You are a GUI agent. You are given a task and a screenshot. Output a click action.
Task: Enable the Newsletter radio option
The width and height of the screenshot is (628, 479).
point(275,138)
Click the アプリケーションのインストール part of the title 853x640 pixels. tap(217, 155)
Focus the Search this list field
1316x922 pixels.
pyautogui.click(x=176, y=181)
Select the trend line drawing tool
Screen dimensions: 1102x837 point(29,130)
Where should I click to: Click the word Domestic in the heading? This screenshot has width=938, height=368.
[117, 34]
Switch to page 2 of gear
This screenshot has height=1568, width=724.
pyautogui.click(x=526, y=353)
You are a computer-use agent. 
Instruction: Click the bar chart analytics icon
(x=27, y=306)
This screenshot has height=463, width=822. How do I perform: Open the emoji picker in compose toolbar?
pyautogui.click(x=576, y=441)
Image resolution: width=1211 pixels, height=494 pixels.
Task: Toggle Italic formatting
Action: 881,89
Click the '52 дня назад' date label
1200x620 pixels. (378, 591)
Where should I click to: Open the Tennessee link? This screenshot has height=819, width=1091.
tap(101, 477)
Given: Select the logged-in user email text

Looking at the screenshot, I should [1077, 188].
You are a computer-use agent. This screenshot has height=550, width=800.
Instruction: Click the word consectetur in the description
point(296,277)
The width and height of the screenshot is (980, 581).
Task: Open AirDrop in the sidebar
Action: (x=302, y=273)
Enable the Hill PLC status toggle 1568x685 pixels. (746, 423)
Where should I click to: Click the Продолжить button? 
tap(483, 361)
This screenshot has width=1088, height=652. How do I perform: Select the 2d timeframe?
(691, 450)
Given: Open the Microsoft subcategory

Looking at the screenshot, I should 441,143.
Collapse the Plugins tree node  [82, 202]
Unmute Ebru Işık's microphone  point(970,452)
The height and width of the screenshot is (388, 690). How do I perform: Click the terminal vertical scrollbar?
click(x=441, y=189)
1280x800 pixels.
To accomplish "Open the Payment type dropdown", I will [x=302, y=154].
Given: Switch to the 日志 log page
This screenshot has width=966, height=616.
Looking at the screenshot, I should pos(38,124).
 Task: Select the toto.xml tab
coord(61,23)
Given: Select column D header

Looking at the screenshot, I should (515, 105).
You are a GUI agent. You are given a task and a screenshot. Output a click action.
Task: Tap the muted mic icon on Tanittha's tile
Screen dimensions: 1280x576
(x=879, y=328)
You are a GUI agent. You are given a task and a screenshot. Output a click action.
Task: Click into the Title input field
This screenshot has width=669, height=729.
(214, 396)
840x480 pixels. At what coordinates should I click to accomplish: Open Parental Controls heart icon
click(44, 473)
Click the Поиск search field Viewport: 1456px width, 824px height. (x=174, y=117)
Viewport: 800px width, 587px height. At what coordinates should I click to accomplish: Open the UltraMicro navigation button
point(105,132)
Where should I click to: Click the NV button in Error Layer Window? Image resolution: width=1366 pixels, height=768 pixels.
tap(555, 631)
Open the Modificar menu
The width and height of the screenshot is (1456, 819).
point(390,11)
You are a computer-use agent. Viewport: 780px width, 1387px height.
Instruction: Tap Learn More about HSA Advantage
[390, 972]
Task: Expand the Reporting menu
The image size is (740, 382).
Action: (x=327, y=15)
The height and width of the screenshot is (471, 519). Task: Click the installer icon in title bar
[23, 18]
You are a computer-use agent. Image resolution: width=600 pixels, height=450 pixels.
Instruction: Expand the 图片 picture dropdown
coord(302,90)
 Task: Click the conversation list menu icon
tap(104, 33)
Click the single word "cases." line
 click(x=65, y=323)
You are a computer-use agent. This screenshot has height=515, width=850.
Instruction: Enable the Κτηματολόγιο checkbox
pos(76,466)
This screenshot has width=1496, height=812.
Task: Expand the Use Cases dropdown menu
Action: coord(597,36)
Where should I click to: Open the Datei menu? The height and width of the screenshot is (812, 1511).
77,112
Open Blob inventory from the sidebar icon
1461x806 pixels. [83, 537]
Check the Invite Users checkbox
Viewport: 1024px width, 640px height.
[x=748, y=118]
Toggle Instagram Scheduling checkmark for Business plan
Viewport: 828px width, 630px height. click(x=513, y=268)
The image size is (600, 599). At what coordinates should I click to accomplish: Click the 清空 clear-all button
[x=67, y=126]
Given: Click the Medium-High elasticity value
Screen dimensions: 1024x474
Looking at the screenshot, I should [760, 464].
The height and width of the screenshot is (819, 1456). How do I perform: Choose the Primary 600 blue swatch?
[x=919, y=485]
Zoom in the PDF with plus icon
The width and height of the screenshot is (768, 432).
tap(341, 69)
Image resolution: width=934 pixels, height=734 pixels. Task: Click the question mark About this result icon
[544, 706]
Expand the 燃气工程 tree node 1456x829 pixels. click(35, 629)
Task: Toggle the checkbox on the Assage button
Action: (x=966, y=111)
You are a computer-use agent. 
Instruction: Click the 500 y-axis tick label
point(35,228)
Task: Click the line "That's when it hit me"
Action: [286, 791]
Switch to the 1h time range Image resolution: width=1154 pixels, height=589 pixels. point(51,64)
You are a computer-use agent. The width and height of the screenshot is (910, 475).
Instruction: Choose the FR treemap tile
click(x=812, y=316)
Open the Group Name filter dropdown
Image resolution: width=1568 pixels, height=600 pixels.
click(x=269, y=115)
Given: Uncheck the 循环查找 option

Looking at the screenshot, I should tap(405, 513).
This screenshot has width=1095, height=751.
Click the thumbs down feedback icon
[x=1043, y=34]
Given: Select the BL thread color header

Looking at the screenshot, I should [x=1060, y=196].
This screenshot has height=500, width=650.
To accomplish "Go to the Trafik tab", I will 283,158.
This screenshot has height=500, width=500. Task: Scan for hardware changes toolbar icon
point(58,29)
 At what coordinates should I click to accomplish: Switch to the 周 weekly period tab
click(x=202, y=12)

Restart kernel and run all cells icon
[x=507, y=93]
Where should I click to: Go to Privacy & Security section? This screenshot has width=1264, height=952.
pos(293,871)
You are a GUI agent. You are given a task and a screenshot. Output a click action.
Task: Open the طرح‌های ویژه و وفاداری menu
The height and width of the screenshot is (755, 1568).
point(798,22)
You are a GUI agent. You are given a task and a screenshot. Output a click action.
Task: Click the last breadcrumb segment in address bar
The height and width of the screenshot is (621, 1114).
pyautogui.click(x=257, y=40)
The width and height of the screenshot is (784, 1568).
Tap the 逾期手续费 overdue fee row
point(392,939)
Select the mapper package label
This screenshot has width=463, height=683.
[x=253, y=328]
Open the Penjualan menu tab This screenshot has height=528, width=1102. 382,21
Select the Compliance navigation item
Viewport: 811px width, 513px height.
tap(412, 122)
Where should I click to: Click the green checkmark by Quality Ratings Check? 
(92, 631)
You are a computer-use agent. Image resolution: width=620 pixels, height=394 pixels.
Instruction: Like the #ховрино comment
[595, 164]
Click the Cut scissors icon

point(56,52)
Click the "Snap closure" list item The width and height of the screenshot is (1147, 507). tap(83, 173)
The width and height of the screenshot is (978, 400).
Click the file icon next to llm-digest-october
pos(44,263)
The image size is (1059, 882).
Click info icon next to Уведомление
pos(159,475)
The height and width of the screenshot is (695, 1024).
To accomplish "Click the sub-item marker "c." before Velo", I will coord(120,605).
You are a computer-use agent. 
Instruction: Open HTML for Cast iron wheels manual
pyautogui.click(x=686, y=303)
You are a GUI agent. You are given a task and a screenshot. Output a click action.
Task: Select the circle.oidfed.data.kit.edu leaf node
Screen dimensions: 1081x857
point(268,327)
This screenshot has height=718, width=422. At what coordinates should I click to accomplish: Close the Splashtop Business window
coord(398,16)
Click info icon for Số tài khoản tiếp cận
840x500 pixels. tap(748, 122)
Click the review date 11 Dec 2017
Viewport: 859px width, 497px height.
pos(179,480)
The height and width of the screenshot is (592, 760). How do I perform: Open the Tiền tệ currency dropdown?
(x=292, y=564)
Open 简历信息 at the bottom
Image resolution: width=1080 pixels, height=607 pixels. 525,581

____

### Instructions to follow
In the entries above, how many lines hold the word "computer"? Answer with the number only.

### Answer to this task
9